> [WORK INSTRUCTION]
The output must be the line with "The height and width of the screenshot is (382, 800)." and every following line to the end of the material, exactly as they appear, and nothing else.

[RECORDS SHOWN Boundary: Start]

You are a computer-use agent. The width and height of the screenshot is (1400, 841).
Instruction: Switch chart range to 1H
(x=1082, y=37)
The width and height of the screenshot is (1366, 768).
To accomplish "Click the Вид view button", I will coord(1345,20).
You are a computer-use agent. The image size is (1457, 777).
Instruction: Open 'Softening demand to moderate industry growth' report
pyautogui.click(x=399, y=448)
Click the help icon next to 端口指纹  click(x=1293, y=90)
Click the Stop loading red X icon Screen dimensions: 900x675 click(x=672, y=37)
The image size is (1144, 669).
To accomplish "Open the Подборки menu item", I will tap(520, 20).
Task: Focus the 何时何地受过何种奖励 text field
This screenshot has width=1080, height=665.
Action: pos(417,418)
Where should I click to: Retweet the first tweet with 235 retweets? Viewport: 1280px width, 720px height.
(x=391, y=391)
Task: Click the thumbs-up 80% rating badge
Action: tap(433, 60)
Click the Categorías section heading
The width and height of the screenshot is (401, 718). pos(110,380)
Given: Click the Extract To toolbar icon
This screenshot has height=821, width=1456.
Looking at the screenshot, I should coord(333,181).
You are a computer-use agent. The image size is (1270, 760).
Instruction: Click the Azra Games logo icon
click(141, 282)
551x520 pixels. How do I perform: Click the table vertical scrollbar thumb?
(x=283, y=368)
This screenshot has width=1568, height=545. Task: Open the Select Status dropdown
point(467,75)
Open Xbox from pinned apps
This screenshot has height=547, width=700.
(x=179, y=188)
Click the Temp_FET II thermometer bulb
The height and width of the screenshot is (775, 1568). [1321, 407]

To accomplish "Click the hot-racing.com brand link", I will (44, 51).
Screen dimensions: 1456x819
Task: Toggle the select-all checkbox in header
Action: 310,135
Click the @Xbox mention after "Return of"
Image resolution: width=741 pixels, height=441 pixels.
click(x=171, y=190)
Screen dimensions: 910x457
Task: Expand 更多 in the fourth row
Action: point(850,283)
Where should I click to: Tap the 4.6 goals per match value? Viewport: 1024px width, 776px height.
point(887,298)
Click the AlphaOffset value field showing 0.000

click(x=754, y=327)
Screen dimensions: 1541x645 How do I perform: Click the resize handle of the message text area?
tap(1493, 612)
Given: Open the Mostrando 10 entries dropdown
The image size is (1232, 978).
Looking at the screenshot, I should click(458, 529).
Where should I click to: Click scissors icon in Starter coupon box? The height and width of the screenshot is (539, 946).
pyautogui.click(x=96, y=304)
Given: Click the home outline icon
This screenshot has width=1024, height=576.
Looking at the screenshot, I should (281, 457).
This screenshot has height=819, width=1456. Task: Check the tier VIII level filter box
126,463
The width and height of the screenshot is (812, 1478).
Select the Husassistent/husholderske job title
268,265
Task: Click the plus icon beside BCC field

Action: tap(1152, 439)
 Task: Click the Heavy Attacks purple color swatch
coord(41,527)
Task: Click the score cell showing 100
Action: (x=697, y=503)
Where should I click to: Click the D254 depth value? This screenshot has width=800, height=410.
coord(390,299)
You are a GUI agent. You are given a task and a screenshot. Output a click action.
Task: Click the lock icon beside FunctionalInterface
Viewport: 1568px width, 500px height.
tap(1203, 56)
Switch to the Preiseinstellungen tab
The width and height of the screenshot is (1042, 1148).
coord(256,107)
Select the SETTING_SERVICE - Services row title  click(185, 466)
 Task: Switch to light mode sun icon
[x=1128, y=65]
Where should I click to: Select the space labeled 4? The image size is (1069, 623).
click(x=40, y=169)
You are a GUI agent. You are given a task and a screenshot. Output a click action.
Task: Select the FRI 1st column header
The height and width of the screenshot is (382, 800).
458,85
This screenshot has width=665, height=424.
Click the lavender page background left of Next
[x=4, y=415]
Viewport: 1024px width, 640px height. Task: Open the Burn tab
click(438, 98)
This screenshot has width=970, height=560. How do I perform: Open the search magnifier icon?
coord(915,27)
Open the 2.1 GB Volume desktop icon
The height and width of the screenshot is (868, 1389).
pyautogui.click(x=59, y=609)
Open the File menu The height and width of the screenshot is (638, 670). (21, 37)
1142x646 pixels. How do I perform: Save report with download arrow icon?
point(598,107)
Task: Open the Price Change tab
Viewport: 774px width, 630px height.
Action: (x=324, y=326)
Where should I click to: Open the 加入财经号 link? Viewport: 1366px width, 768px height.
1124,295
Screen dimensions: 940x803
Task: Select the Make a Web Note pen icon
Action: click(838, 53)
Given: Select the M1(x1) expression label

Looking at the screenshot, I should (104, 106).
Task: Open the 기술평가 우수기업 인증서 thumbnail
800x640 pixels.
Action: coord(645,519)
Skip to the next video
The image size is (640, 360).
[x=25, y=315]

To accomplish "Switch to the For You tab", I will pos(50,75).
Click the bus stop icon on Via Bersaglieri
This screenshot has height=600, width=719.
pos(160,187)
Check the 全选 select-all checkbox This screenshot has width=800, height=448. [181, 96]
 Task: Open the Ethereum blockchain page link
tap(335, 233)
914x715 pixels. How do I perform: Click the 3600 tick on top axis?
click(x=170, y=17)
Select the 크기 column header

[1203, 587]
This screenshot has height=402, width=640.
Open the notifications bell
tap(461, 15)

[RECORDS SHOWN Boundary: End]

> [RESPONSE TO THE TASK]
The height and width of the screenshot is (382, 800).
458,85
This screenshot has width=665, height=424.
Click the lavender page background left of Next
[x=4, y=415]
Viewport: 1024px width, 640px height. Task: Open the Burn tab
click(438, 98)
This screenshot has width=970, height=560. How do I perform: Open the search magnifier icon?
coord(915,27)
Open the 2.1 GB Volume desktop icon
The height and width of the screenshot is (868, 1389).
pyautogui.click(x=59, y=609)
Open the File menu The height and width of the screenshot is (638, 670). (21, 37)
1142x646 pixels. How do I perform: Save report with download arrow icon?
point(598,107)
Task: Open the Price Change tab
Viewport: 774px width, 630px height.
Action: (x=324, y=326)
Where should I click to: Open the 加入财经号 link? Viewport: 1366px width, 768px height.
1124,295
Screen dimensions: 940x803
Task: Select the Make a Web Note pen icon
Action: click(838, 53)
Given: Select the M1(x1) expression label

Looking at the screenshot, I should (104, 106).
Task: Open the 기술평가 우수기업 인증서 thumbnail
800x640 pixels.
Action: coord(645,519)
Skip to the next video
The image size is (640, 360).
[x=25, y=315]

To accomplish "Switch to the For You tab", I will pos(50,75).
Click the bus stop icon on Via Bersaglieri
This screenshot has height=600, width=719.
pos(160,187)
Check the 全选 select-all checkbox This screenshot has width=800, height=448. [181, 96]
 Task: Open the Ethereum blockchain page link
tap(335, 233)
914x715 pixels. How do I perform: Click the 3600 tick on top axis?
click(x=170, y=17)
Select the 크기 column header

[1203, 587]
This screenshot has height=402, width=640.
Open the notifications bell
tap(461, 15)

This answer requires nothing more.